What to do =>
Give back exactly the lines running from the line with "Screen dimensions: 850x462" to the end of the entries, and only those lines.
[Given entries Boundary: Start]
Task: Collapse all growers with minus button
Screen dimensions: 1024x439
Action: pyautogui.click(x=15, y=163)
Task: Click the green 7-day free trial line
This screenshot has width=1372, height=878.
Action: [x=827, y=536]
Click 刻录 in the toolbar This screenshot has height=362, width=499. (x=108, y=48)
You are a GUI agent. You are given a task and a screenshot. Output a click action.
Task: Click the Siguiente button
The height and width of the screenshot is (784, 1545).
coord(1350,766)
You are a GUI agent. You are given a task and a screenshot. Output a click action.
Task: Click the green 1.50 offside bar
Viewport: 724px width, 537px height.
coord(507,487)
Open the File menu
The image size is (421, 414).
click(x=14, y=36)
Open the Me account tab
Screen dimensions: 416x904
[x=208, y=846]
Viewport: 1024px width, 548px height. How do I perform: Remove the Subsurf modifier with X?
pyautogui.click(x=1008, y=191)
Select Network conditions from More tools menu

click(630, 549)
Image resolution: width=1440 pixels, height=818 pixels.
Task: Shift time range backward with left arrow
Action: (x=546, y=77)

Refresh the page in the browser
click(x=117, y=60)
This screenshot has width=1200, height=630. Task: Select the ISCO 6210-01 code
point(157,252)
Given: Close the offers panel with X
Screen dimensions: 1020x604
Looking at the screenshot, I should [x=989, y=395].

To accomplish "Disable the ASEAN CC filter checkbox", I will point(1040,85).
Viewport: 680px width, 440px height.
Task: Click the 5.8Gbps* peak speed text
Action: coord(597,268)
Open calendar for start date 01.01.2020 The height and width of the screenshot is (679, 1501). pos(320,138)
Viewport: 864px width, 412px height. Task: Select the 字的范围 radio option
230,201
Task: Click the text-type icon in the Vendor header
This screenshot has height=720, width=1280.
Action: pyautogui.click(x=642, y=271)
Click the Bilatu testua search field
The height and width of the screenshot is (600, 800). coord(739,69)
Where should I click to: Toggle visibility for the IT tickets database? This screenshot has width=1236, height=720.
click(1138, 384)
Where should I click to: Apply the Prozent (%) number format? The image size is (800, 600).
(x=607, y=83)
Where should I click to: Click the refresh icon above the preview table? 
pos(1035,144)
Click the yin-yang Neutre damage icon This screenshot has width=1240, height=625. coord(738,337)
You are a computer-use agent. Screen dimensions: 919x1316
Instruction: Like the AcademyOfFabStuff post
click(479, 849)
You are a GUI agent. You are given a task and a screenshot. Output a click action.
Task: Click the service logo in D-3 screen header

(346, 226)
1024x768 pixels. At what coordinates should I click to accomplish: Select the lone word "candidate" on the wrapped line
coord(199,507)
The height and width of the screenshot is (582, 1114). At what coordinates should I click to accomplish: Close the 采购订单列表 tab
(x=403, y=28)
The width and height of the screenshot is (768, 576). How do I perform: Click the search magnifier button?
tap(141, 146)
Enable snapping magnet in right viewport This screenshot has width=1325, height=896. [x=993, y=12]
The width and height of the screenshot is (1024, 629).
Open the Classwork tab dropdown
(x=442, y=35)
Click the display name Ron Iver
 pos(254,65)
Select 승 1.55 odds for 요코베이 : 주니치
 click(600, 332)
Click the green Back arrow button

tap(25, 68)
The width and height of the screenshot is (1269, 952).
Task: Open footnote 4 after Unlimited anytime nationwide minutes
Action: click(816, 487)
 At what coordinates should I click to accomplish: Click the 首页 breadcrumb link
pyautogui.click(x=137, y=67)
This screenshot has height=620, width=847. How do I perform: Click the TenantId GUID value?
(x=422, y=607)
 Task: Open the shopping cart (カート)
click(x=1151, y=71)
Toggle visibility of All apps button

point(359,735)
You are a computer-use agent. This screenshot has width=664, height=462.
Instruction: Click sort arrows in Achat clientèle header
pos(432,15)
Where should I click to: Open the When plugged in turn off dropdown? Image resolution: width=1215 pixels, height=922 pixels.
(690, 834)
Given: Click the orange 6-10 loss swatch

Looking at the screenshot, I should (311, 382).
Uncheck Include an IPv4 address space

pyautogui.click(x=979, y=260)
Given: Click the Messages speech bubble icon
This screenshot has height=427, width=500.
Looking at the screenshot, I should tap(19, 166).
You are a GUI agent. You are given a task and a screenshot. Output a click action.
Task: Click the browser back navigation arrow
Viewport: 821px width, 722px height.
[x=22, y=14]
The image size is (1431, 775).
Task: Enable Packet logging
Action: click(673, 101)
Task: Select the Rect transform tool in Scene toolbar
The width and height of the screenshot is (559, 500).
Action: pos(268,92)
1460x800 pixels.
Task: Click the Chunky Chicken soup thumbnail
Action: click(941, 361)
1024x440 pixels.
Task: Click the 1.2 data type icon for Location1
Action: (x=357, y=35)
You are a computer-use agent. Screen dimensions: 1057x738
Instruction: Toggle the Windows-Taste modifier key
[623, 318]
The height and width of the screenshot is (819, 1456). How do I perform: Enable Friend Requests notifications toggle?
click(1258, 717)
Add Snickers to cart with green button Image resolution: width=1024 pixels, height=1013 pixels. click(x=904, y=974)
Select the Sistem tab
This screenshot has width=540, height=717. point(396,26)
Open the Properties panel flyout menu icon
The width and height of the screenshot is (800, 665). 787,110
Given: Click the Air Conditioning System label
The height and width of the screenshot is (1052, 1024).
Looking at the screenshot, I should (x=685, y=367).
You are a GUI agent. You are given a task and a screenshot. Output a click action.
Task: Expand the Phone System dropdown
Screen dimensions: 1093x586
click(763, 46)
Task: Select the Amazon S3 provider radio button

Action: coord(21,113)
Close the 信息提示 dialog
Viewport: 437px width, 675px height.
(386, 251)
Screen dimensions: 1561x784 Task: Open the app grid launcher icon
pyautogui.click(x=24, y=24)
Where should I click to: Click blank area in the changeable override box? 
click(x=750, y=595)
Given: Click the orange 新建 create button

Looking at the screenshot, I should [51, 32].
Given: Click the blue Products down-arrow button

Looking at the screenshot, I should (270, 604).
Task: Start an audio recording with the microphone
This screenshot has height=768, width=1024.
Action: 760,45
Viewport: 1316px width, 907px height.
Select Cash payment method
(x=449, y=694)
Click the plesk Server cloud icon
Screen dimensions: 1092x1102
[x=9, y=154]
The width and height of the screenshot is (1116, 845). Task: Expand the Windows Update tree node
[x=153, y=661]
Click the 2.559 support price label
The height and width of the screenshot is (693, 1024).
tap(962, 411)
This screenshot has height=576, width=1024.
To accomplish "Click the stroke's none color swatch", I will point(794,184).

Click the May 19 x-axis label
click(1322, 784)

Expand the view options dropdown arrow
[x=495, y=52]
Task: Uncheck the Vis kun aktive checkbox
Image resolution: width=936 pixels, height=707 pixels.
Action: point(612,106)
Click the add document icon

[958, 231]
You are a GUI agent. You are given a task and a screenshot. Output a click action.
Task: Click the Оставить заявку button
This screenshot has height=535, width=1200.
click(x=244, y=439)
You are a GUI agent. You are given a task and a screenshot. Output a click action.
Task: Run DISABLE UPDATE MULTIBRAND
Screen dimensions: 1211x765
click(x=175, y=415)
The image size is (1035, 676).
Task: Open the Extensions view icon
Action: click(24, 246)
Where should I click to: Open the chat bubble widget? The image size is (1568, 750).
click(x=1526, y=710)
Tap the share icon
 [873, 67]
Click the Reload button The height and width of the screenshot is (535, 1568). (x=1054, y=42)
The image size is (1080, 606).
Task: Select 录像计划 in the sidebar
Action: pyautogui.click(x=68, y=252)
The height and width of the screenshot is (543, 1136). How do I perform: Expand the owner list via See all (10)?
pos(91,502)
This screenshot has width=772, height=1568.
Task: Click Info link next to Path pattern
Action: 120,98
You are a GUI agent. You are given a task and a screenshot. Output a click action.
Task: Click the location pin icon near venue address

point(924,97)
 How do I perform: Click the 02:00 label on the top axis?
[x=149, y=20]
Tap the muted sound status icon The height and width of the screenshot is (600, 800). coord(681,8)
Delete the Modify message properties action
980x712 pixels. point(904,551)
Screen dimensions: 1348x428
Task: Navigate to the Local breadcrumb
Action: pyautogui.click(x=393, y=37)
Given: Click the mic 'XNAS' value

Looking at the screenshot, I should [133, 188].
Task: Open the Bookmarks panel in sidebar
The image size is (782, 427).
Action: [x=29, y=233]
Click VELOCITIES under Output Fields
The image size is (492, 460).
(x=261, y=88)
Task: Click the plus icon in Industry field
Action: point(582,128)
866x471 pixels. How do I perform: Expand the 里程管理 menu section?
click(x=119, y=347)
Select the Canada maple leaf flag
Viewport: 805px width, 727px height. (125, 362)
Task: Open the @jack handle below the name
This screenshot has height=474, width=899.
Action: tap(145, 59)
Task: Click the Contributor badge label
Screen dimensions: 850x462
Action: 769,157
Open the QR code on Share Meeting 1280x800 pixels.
[Given entries Boundary: End]
Response box =>
Screen dimensions: 850x462
Action: 769,157
Open the QR code on Share Meeting 1280x800 pixels.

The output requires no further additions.